— START OF Data —

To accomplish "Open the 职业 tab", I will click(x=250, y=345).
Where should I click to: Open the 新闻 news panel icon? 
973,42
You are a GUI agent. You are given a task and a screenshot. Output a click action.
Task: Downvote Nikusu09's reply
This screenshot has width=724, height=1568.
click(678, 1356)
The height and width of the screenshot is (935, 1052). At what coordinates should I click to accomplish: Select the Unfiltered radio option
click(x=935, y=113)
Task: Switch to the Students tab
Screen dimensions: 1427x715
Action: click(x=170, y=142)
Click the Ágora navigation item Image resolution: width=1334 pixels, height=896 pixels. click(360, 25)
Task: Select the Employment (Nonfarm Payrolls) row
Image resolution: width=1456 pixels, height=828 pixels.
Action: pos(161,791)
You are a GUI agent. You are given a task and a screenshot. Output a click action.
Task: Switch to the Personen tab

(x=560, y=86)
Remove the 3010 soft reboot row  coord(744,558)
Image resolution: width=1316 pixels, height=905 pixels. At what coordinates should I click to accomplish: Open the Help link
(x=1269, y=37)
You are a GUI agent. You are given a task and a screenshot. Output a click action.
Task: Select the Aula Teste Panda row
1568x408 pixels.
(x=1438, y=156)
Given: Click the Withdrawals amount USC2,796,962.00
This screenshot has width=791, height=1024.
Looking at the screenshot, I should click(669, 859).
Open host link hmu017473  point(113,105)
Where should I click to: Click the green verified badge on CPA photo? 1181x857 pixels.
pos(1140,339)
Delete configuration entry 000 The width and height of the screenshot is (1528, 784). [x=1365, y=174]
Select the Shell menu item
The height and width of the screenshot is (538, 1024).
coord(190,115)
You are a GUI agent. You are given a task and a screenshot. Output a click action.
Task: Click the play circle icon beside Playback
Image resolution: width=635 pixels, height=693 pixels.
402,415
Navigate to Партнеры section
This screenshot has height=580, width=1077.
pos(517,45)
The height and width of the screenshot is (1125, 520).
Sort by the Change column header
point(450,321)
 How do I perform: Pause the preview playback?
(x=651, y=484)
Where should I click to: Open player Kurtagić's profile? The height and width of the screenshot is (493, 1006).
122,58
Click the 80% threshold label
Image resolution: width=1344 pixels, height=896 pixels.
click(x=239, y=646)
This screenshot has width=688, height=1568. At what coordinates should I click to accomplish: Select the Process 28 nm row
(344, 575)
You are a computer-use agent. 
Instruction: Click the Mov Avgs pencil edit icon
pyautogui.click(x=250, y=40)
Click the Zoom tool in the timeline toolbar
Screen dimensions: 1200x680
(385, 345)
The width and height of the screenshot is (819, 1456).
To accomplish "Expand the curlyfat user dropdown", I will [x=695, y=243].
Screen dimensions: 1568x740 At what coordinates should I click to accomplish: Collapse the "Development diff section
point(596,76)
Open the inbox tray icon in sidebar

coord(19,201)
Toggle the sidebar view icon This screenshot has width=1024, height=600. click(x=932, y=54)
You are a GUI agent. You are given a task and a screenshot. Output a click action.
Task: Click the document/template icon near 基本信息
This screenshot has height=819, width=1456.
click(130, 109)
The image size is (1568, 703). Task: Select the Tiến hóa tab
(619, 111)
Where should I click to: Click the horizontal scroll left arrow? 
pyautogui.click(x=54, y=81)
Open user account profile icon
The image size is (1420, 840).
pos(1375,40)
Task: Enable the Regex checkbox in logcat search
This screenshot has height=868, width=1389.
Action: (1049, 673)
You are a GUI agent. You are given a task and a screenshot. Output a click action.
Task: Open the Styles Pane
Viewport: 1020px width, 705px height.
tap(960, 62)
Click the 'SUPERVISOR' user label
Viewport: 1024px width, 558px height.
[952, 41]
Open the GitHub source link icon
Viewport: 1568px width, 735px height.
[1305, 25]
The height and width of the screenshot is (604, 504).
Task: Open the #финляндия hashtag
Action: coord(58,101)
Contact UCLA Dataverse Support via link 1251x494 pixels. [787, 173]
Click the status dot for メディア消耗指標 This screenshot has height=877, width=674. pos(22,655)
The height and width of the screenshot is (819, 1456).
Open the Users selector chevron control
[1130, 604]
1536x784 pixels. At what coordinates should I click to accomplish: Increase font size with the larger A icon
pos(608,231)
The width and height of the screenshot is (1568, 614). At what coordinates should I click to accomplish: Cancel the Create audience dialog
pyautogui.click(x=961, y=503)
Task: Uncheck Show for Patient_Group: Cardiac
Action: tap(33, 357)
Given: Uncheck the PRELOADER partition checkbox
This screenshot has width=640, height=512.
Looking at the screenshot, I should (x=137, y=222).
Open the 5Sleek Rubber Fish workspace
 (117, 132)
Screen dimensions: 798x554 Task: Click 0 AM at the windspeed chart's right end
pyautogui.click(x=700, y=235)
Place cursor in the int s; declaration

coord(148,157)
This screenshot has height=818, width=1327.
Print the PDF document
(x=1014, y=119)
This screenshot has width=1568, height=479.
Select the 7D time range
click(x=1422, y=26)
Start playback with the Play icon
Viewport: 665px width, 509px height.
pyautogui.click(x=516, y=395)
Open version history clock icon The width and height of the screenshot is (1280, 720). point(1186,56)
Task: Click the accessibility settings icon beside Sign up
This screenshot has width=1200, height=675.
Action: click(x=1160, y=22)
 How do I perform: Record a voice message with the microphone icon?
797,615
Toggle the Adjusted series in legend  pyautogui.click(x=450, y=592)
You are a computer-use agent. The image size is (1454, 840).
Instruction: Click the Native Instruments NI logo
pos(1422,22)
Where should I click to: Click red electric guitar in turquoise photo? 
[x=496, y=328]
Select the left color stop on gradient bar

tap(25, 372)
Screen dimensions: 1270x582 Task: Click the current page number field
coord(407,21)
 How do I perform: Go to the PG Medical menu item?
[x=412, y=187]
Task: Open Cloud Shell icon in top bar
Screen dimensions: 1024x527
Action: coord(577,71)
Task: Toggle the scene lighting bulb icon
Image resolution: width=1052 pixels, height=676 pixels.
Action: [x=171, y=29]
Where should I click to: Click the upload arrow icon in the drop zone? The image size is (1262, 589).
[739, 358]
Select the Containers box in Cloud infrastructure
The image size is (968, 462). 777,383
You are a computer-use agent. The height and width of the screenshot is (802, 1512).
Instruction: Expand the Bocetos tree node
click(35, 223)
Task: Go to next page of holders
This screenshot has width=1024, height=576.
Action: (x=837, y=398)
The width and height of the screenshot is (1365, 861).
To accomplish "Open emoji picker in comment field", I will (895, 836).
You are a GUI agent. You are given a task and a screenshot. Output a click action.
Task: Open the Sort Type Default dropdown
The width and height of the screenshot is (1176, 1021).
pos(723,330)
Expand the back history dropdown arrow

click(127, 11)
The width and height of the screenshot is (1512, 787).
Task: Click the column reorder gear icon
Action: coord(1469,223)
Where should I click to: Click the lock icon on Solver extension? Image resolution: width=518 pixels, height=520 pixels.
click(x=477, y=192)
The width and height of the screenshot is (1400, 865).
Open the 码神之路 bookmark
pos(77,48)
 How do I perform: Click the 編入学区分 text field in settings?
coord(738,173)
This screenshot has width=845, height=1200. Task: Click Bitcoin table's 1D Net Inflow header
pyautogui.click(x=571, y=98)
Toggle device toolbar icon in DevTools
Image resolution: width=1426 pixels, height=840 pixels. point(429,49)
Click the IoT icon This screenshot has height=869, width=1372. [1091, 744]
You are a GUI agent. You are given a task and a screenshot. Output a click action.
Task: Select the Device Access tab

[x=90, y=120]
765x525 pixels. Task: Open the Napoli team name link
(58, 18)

— END OF Data —

- _Aim of the exercise_
Swap "GUI agent" for "interface assistant" everywhere it occurs in the records above, and reproduce them with nothing else changed.

- _Response below_
To accomplish "Open the 职业 tab", I will click(x=250, y=345).
Where should I click to: Open the 新闻 news panel icon? 
973,42
You are a interface assistant. You are given a task and a screenshot. Output a click action.
Task: Downvote Nikusu09's reply
This screenshot has width=724, height=1568.
click(678, 1356)
The height and width of the screenshot is (935, 1052). At what coordinates should I click to accomplish: Select the Unfiltered radio option
click(x=935, y=113)
Task: Switch to the Students tab
Screen dimensions: 1427x715
Action: click(x=170, y=142)
Click the Ágora navigation item Image resolution: width=1334 pixels, height=896 pixels. click(360, 25)
Task: Select the Employment (Nonfarm Payrolls) row
Image resolution: width=1456 pixels, height=828 pixels.
Action: pos(161,791)
You are a interface assistant. You are given a task and a screenshot. Output a click action.
Task: Switch to the Personen tab

(x=560, y=86)
Remove the 3010 soft reboot row  coord(744,558)
Image resolution: width=1316 pixels, height=905 pixels. At what coordinates should I click to accomplish: Open the Help link
(x=1269, y=37)
You are a interface assistant. You are given a task and a screenshot. Output a click action.
Task: Select the Aula Teste Panda row
1568x408 pixels.
(x=1438, y=156)
Given: Click the Withdrawals amount USC2,796,962.00
This screenshot has width=791, height=1024.
Looking at the screenshot, I should click(669, 859).
Open host link hmu017473  point(113,105)
Where should I click to: Click the green verified badge on CPA photo? 1181x857 pixels.
pos(1140,339)
Delete configuration entry 000 The width and height of the screenshot is (1528, 784). [x=1365, y=174]
Select the Shell menu item
The height and width of the screenshot is (538, 1024).
coord(190,115)
You are a interface assistant. You are given a task and a screenshot. Output a click action.
Task: Click the play circle icon beside Playback
Image resolution: width=635 pixels, height=693 pixels.
402,415
Navigate to Партнеры section
This screenshot has height=580, width=1077.
pos(517,45)
The height and width of the screenshot is (1125, 520).
Sort by the Change column header
point(450,321)
 How do I perform: Pause the preview playback?
(x=651, y=484)
Where should I click to: Open player Kurtagić's profile? The height and width of the screenshot is (493, 1006).
122,58
Click the 80% threshold label
Image resolution: width=1344 pixels, height=896 pixels.
click(x=239, y=646)
This screenshot has width=688, height=1568. At what coordinates should I click to accomplish: Select the Process 28 nm row
(344, 575)
You are a computer-use agent. 
Instruction: Click the Mov Avgs pencil edit icon
pyautogui.click(x=250, y=40)
Click the Zoom tool in the timeline toolbar
Screen dimensions: 1200x680
(385, 345)
The width and height of the screenshot is (819, 1456).
To accomplish "Expand the curlyfat user dropdown", I will [x=695, y=243].
Screen dimensions: 1568x740 At what coordinates should I click to accomplish: Collapse the "Development diff section
point(596,76)
Open the inbox tray icon in sidebar

coord(19,201)
Toggle the sidebar view icon This screenshot has width=1024, height=600. click(x=932, y=54)
You are a interface assistant. You are given a task and a screenshot. Output a click action.
Task: Click the document/template icon near 基本信息
This screenshot has height=819, width=1456.
click(130, 109)
The image size is (1568, 703). Task: Select the Tiến hóa tab
(619, 111)
Where should I click to: Click the horizontal scroll left arrow? 
pyautogui.click(x=54, y=81)
Open user account profile icon
The image size is (1420, 840).
pos(1375,40)
Task: Enable the Regex checkbox in logcat search
This screenshot has height=868, width=1389.
Action: (1049, 673)
You are a interface assistant. You are given a task and a screenshot. Output a click action.
Task: Open the Styles Pane
Viewport: 1020px width, 705px height.
tap(960, 62)
Click the 'SUPERVISOR' user label
Viewport: 1024px width, 558px height.
[952, 41]
Open the GitHub source link icon
Viewport: 1568px width, 735px height.
[1305, 25]
The height and width of the screenshot is (604, 504).
Task: Open the #финляндия hashtag
Action: coord(58,101)
Contact UCLA Dataverse Support via link 1251x494 pixels. [787, 173]
Click the status dot for メディア消耗指標 This screenshot has height=877, width=674. pos(22,655)
The height and width of the screenshot is (819, 1456).
Open the Users selector chevron control
[1130, 604]
1536x784 pixels. At what coordinates should I click to accomplish: Increase font size with the larger A icon
pos(608,231)
The width and height of the screenshot is (1568, 614). At what coordinates should I click to accomplish: Cancel the Create audience dialog
pyautogui.click(x=961, y=503)
Task: Uncheck Show for Patient_Group: Cardiac
Action: tap(33, 357)
Given: Uncheck the PRELOADER partition checkbox
This screenshot has width=640, height=512.
Looking at the screenshot, I should (x=137, y=222).
Open the 5Sleek Rubber Fish workspace
 (117, 132)
Screen dimensions: 798x554 Task: Click 0 AM at the windspeed chart's right end
pyautogui.click(x=700, y=235)
Place cursor in the int s; declaration

coord(148,157)
This screenshot has height=818, width=1327.
Print the PDF document
(x=1014, y=119)
This screenshot has width=1568, height=479.
Select the 7D time range
click(x=1422, y=26)
Start playback with the Play icon
Viewport: 665px width, 509px height.
pyautogui.click(x=516, y=395)
Open version history clock icon The width and height of the screenshot is (1280, 720). point(1186,56)
Task: Click the accessibility settings icon beside Sign up
This screenshot has width=1200, height=675.
Action: click(x=1160, y=22)
 How do I perform: Record a voice message with the microphone icon?
797,615
Toggle the Adjusted series in legend  pyautogui.click(x=450, y=592)
You are a computer-use agent. The image size is (1454, 840).
Instruction: Click the Native Instruments NI logo
pos(1422,22)
Where should I click to: Click red electric guitar in turquoise photo? 
[x=496, y=328]
Select the left color stop on gradient bar

tap(25, 372)
Screen dimensions: 1270x582 Task: Click the current page number field
coord(407,21)
 How do I perform: Go to the PG Medical menu item?
[x=412, y=187]
Task: Open Cloud Shell icon in top bar
Screen dimensions: 1024x527
Action: coord(577,71)
Task: Toggle the scene lighting bulb icon
Image resolution: width=1052 pixels, height=676 pixels.
Action: [x=171, y=29]
Where should I click to: Click the upload arrow icon in the drop zone? The image size is (1262, 589).
[739, 358]
Select the Containers box in Cloud infrastructure
The image size is (968, 462). 777,383
You are a computer-use agent. The height and width of the screenshot is (802, 1512).
Instruction: Expand the Bocetos tree node
click(35, 223)
Task: Go to next page of holders
This screenshot has width=1024, height=576.
Action: (x=837, y=398)
The width and height of the screenshot is (1365, 861).
To accomplish "Open emoji picker in comment field", I will (895, 836).
You are a interface assistant. You are given a task and a screenshot. Output a click action.
Task: Open the Sort Type Default dropdown
The width and height of the screenshot is (1176, 1021).
pos(723,330)
Expand the back history dropdown arrow

click(127, 11)
The width and height of the screenshot is (1512, 787).
Task: Click the column reorder gear icon
Action: coord(1469,223)
Where should I click to: Click the lock icon on Solver extension? Image resolution: width=518 pixels, height=520 pixels.
click(x=477, y=192)
The width and height of the screenshot is (1400, 865).
Open the 码神之路 bookmark
pos(77,48)
 How do I perform: Click the 編入学区分 text field in settings?
coord(738,173)
This screenshot has width=845, height=1200. Task: Click Bitcoin table's 1D Net Inflow header
pyautogui.click(x=571, y=98)
Toggle device toolbar icon in DevTools
Image resolution: width=1426 pixels, height=840 pixels. point(429,49)
Click the IoT icon This screenshot has height=869, width=1372. [1091, 744]
You are a interface assistant. You are given a task and a screenshot. Output a click action.
Task: Select the Device Access tab

[x=90, y=120]
765x525 pixels. Task: Open the Napoli team name link
(58, 18)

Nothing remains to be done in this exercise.